LoCo: Locally Constrained Training-Free Layout-to-Image Synthesis

Peiang Zhao,Han Li,Ruiyang Jin,S. Kevin Zhou
2024-03-26
Abstract:Recent text-to-image diffusion models have reached an unprecedented level in generating high-quality images. However, their exclusive reliance on textual prompts often falls short in precise control of image compositions. In this paper, we propose LoCo, a training-free approach for layout-to-image Synthesis that excels in producing high-quality images aligned with both textual prompts and layout instructions. Specifically, we introduce a Localized Attention Constraint (LAC), leveraging semantic affinity between pixels in self-attention maps to create precise representations of desired objects and effectively ensure the accurate placement of objects in designated regions. We further propose a Padding Token Constraint (PTC) to leverage the semantic information embedded in previously neglected padding tokens, improving the consistency between object appearance and layout instructions. LoCo seamlessly integrates into existing text-to-image and layout-to-image models, enhancing their performance in spatial control and addressing semantic failures observed in prior methods. Extensive experiments showcase the superiority of our approach, surpassing existing state-of-the-art training-free layout-to-image methods both qualitatively and quantitatively across multiple benchmarks.
Computer Vision and Pattern Recognition
What problem does this paper attempt to address?
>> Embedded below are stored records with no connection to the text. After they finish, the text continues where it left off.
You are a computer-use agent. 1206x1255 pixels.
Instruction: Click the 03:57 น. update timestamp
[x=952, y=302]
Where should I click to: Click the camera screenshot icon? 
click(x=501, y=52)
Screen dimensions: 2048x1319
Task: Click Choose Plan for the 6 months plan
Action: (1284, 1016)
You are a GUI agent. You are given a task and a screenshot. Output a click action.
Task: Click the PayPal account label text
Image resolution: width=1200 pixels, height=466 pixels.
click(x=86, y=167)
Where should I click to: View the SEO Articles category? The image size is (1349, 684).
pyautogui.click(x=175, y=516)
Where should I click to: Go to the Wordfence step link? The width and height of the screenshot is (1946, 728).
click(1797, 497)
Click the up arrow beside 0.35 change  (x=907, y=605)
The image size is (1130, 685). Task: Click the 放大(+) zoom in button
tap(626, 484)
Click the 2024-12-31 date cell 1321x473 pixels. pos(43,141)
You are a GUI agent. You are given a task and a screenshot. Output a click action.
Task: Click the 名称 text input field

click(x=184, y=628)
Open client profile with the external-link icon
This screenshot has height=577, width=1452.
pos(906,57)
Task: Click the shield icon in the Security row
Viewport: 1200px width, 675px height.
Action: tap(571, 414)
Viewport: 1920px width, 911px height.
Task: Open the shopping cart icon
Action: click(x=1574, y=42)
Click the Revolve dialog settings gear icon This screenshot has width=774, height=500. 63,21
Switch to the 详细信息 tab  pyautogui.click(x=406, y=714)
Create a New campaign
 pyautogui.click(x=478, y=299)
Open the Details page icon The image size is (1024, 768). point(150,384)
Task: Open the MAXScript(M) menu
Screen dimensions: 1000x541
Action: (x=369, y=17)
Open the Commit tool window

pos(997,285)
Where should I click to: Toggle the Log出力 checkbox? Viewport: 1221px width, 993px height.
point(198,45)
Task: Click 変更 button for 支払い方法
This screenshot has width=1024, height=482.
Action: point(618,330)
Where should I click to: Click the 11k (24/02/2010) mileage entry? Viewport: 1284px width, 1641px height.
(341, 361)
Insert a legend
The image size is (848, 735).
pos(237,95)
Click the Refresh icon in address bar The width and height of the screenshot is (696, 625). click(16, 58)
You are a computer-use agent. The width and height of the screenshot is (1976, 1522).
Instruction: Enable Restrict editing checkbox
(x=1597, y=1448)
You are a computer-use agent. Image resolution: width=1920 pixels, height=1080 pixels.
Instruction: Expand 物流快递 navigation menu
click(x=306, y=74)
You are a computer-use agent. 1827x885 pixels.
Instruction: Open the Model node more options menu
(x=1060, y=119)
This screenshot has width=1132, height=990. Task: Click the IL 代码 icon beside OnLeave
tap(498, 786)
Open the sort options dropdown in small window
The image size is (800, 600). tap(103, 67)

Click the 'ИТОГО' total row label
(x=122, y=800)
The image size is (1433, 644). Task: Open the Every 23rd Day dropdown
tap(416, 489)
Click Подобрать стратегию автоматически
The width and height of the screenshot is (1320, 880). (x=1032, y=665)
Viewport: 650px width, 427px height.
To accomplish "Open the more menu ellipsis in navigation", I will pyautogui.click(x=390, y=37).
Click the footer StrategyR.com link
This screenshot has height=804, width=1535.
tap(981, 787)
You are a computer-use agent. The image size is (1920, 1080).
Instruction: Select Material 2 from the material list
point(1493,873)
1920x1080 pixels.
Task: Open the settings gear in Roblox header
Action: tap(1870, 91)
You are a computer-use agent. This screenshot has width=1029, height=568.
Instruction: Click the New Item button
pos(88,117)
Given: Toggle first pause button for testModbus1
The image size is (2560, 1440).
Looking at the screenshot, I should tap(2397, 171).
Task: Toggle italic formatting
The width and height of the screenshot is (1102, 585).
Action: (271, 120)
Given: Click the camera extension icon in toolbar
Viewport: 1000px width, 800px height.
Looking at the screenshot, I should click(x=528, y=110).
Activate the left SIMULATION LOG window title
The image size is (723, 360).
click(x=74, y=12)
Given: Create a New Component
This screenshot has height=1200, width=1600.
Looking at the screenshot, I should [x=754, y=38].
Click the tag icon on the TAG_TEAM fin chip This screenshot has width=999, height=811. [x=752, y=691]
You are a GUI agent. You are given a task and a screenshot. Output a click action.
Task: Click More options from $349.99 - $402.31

### Problems the Paper Aims to Solve The paper aims to address the challenges faced by text-to-image (T2I) diffusion models in generating high-quality images while relying on text prompts for spatial layout control. Specifically, existing methods control the position of objects in an image solely based on text prompts, which is neither precise nor efficient when dealing with complex scenes. For example, in movie poster design, the complex spatial relationships between multiple objects and their attributes are difficult to control accurately through simple text prompts. To solve this problem, researchers have explored layout-to-image synthesis (LIS) methods, allowing users to specify object positions through various forms of layout instructions (such as bounding boxes, semantic masks, or doodles). However, existing fully supervised LIS methods require a large amount of paired layout-image training data, which is both expensive and difficult to obtain in practical applications. Additionally, training and fine-tuning these models consume significant computational resources. To address the above issues, this paper proposes LoCo, a training-free layout-to-image synthesis method that can generate high-quality images conforming to text prompts and layout instructions without relying on additional training. Specifically, LoCo introduces two new constraint mechanisms: Localized Attention Constraint (LLAC) and Padding Tokens Constraint (LPTC). LLAC ensures the accuracy of generated object positions through self-attention enhancement, while LPTC utilizes the semantic information in previously ignored padding tokens to improve the consistency between object appearance and layout instructions. Experimental results show that LoCo outperforms existing training-free layout-to-image synthesis methods in multiple benchmarks, with significant improvements in both quantitative and qualitative evaluations. Moreover, it can be integrated as a plugin into fully supervised LIS methods to further enhance their performance.